#### Work to complete:
Pictures aside, can you reproduce the records word for word?

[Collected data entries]
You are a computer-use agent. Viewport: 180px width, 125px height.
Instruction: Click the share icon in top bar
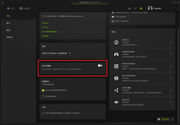point(135,8)
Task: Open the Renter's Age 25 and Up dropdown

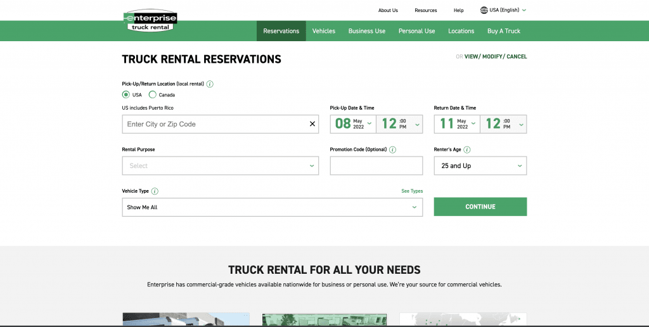Action: click(480, 165)
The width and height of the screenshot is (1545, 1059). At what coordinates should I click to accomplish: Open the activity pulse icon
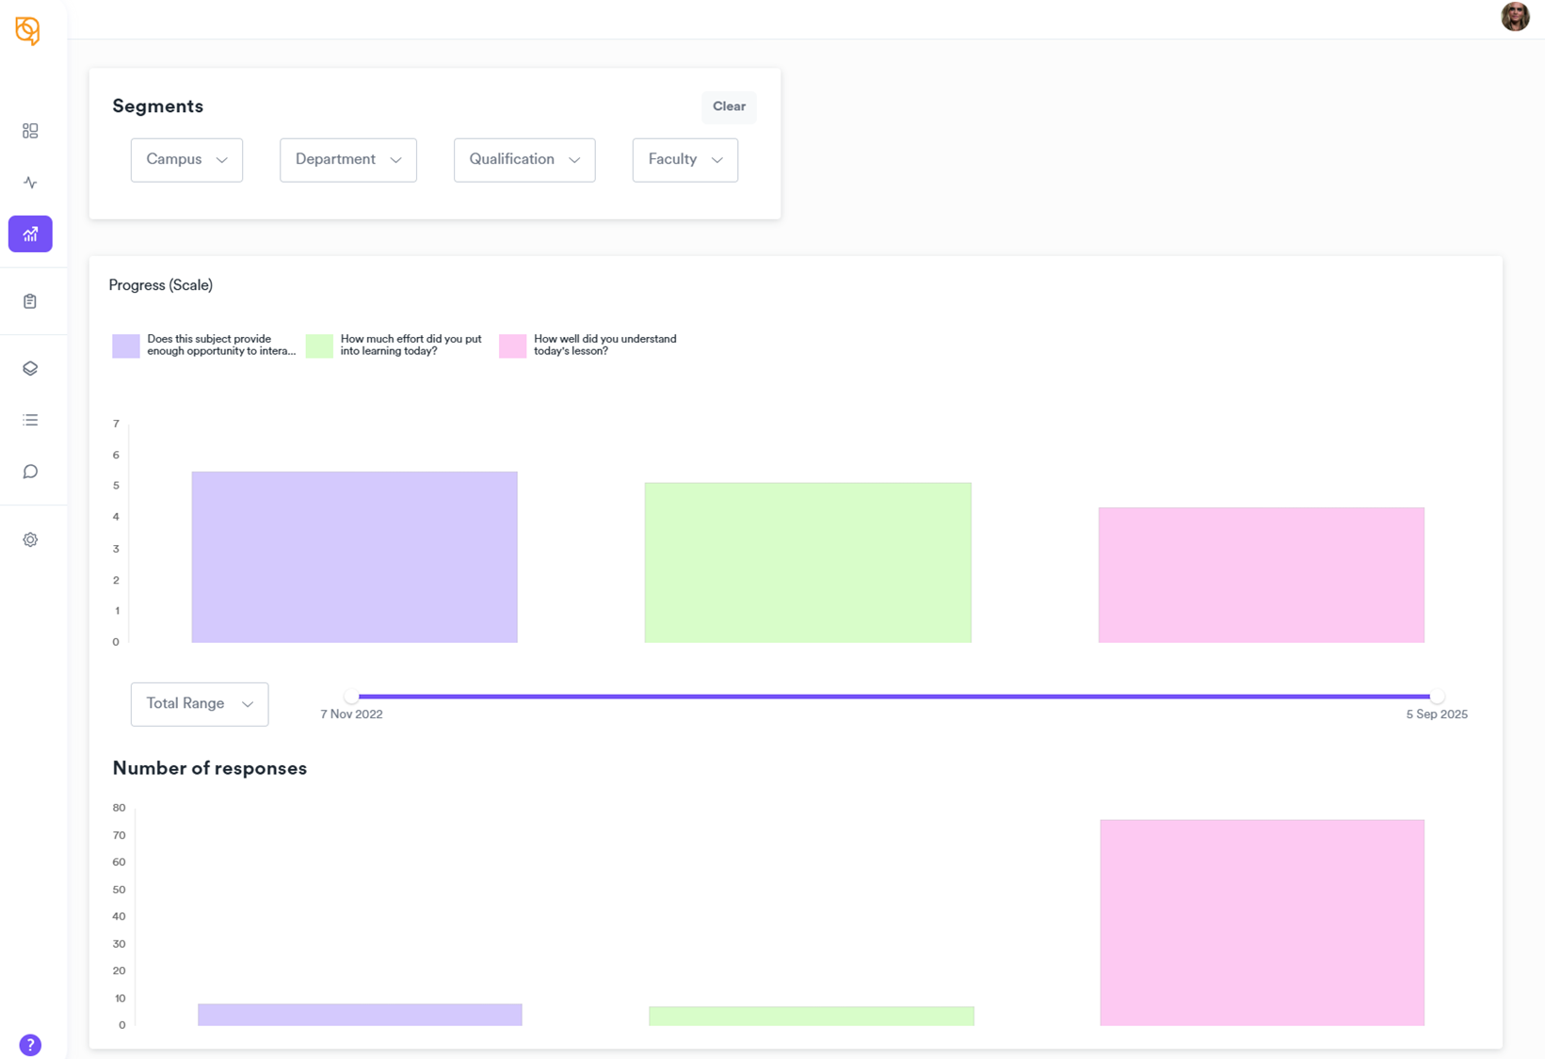point(30,183)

#### The completed task:
You are a computer-use agent. Viewport: 180px width, 125px height.
Instruction: Click the share icon in top bar
point(135,8)
Task: Open the Renter's Age 25 and Up dropdown

Action: click(480, 165)
The width and height of the screenshot is (1545, 1059). At what coordinates should I click to accomplish: Open the activity pulse icon
point(30,183)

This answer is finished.